▶ **Exercise requirements**:
From the records below, pull each line that has "number".

Data entries
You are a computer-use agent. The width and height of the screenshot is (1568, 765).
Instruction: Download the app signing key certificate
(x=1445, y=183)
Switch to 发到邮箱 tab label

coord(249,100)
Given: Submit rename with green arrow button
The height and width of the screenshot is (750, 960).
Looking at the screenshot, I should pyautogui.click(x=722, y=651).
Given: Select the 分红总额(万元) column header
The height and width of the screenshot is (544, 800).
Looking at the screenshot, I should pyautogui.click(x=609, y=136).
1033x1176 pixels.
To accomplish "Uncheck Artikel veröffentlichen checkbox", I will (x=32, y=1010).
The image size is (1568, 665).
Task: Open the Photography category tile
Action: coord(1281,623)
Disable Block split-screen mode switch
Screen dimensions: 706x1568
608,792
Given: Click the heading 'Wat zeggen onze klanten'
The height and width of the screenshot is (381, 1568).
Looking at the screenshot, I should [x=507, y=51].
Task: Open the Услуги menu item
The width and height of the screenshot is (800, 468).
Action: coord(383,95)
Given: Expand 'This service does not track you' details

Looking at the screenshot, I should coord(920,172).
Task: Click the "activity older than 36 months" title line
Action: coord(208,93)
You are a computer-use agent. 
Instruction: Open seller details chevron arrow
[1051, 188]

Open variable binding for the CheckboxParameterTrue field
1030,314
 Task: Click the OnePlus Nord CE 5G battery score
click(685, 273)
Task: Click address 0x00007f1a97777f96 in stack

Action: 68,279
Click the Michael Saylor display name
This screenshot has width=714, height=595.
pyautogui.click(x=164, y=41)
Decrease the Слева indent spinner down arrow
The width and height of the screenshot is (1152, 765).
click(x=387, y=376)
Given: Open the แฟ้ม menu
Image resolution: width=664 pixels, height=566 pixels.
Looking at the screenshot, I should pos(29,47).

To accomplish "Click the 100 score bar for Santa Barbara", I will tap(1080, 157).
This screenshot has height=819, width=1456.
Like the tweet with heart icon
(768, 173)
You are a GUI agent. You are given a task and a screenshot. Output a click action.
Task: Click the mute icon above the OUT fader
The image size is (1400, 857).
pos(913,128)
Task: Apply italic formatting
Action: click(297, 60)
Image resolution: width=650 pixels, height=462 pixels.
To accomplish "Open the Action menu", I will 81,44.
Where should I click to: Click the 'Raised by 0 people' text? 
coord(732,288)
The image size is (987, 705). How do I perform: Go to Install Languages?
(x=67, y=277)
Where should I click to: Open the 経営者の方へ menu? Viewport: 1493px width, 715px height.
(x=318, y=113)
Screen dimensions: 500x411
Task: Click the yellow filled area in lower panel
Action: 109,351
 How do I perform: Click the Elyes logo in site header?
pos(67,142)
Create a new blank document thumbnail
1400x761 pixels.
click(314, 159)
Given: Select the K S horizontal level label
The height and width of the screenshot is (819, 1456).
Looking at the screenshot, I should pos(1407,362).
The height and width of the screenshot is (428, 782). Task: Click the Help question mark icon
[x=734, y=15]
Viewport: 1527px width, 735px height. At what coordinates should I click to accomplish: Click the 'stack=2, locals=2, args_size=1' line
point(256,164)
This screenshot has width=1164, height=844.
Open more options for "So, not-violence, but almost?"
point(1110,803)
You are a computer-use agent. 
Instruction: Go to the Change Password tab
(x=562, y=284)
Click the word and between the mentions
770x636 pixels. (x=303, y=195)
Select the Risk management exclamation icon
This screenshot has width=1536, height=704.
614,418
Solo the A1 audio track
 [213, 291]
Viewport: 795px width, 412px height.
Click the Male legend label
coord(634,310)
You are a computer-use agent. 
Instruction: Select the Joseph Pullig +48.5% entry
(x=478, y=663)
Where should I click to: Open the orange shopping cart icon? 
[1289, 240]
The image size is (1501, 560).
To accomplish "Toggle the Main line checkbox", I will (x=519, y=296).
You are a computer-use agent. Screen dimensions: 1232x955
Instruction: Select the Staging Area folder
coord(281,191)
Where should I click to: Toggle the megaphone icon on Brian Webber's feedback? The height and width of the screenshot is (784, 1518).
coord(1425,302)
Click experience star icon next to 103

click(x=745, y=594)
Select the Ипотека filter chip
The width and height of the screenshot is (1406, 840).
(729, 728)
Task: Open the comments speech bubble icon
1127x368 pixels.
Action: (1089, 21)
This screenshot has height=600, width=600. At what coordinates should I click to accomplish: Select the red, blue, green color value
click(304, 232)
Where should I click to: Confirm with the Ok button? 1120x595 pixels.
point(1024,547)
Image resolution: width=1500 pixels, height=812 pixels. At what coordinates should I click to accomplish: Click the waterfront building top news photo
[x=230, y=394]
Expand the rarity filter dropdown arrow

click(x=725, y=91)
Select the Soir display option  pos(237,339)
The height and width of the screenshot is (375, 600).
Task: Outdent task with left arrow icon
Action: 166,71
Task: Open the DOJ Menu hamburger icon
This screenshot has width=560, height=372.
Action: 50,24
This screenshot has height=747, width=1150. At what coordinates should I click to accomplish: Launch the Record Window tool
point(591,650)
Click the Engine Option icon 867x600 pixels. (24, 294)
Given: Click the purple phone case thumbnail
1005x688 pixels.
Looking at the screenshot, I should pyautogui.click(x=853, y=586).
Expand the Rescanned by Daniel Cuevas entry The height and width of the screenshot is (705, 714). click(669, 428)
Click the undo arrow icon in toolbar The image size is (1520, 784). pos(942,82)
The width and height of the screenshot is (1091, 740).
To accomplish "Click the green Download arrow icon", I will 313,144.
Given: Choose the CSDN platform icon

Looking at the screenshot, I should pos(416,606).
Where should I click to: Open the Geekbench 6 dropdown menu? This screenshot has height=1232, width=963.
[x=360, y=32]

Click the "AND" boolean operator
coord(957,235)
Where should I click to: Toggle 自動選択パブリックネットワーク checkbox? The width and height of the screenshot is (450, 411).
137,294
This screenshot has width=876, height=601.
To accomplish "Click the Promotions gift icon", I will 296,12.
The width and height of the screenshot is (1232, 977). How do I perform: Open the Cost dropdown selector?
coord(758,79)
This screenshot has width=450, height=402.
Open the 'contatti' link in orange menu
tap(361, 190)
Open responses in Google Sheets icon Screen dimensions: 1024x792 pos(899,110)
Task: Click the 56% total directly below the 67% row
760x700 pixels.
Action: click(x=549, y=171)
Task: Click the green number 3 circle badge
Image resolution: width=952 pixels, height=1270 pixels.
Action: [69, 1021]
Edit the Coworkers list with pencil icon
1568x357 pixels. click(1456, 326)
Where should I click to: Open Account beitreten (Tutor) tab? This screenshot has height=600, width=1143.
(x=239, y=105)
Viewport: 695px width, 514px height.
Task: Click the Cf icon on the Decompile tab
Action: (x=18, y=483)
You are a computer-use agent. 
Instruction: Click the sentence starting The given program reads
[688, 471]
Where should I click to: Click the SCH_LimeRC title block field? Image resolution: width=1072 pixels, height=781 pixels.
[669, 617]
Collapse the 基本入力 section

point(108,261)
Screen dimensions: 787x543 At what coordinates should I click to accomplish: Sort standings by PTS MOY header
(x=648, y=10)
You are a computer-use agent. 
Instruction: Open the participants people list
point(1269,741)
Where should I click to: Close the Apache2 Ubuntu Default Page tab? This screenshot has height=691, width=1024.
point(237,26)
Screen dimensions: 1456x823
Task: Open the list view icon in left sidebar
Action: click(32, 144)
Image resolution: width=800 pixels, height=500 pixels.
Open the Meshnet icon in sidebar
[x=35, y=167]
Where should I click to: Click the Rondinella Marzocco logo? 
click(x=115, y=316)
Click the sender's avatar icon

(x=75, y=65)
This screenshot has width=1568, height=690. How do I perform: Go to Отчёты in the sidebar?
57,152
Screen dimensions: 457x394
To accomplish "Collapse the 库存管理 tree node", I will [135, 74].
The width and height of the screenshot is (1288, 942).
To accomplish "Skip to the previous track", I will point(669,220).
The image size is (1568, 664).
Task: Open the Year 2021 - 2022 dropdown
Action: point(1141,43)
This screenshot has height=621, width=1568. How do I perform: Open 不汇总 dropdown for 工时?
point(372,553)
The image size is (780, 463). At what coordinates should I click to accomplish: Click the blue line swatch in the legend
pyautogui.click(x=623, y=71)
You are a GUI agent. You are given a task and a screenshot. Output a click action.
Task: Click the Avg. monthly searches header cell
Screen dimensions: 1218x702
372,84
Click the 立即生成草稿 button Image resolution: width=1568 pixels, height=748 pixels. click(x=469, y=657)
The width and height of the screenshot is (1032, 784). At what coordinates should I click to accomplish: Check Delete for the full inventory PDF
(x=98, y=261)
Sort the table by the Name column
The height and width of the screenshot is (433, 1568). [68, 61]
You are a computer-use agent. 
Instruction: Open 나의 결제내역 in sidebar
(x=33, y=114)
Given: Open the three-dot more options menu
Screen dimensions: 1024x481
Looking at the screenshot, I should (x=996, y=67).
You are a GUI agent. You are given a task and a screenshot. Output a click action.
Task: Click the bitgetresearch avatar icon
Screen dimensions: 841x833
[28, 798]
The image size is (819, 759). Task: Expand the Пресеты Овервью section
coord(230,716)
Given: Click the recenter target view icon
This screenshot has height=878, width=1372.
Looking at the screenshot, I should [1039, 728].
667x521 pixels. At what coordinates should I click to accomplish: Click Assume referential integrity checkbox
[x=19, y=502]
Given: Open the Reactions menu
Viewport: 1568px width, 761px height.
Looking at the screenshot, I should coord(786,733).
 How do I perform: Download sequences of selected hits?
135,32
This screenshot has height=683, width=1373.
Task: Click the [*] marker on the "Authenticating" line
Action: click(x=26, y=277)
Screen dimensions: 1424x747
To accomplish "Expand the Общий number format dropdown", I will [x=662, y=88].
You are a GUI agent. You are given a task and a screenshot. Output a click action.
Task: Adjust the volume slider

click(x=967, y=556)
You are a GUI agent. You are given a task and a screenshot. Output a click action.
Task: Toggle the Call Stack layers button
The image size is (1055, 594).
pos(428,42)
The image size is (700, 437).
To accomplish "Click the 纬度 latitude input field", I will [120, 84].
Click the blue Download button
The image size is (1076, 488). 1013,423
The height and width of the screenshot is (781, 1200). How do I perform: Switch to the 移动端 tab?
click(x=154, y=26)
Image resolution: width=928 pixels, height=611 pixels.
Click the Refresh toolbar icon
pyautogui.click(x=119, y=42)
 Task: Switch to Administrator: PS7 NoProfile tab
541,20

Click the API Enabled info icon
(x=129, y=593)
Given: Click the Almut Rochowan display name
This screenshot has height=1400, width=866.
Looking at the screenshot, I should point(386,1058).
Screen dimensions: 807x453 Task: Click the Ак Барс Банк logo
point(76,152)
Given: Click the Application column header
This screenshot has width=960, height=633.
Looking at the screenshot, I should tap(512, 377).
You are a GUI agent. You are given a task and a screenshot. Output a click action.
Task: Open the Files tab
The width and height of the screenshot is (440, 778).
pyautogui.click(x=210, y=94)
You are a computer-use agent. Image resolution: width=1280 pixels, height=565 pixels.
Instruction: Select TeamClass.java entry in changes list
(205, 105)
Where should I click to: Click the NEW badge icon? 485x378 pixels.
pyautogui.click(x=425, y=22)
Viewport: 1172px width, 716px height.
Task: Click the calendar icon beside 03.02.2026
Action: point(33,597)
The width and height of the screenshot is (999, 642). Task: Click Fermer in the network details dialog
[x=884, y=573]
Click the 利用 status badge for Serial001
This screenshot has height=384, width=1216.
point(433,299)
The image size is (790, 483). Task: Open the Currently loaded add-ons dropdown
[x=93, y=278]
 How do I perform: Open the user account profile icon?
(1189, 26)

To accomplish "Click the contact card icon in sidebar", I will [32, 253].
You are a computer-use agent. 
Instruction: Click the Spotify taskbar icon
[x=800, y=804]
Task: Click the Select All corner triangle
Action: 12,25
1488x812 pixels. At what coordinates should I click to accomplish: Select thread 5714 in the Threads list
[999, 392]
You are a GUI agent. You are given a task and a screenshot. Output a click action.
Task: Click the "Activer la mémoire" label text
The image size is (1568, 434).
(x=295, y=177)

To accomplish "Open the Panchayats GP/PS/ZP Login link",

▶ **Result of the task**:
Task: Click the green number 3 circle badge
To accomplish "Expand the Общий number format dropdown", I will [x=662, y=88].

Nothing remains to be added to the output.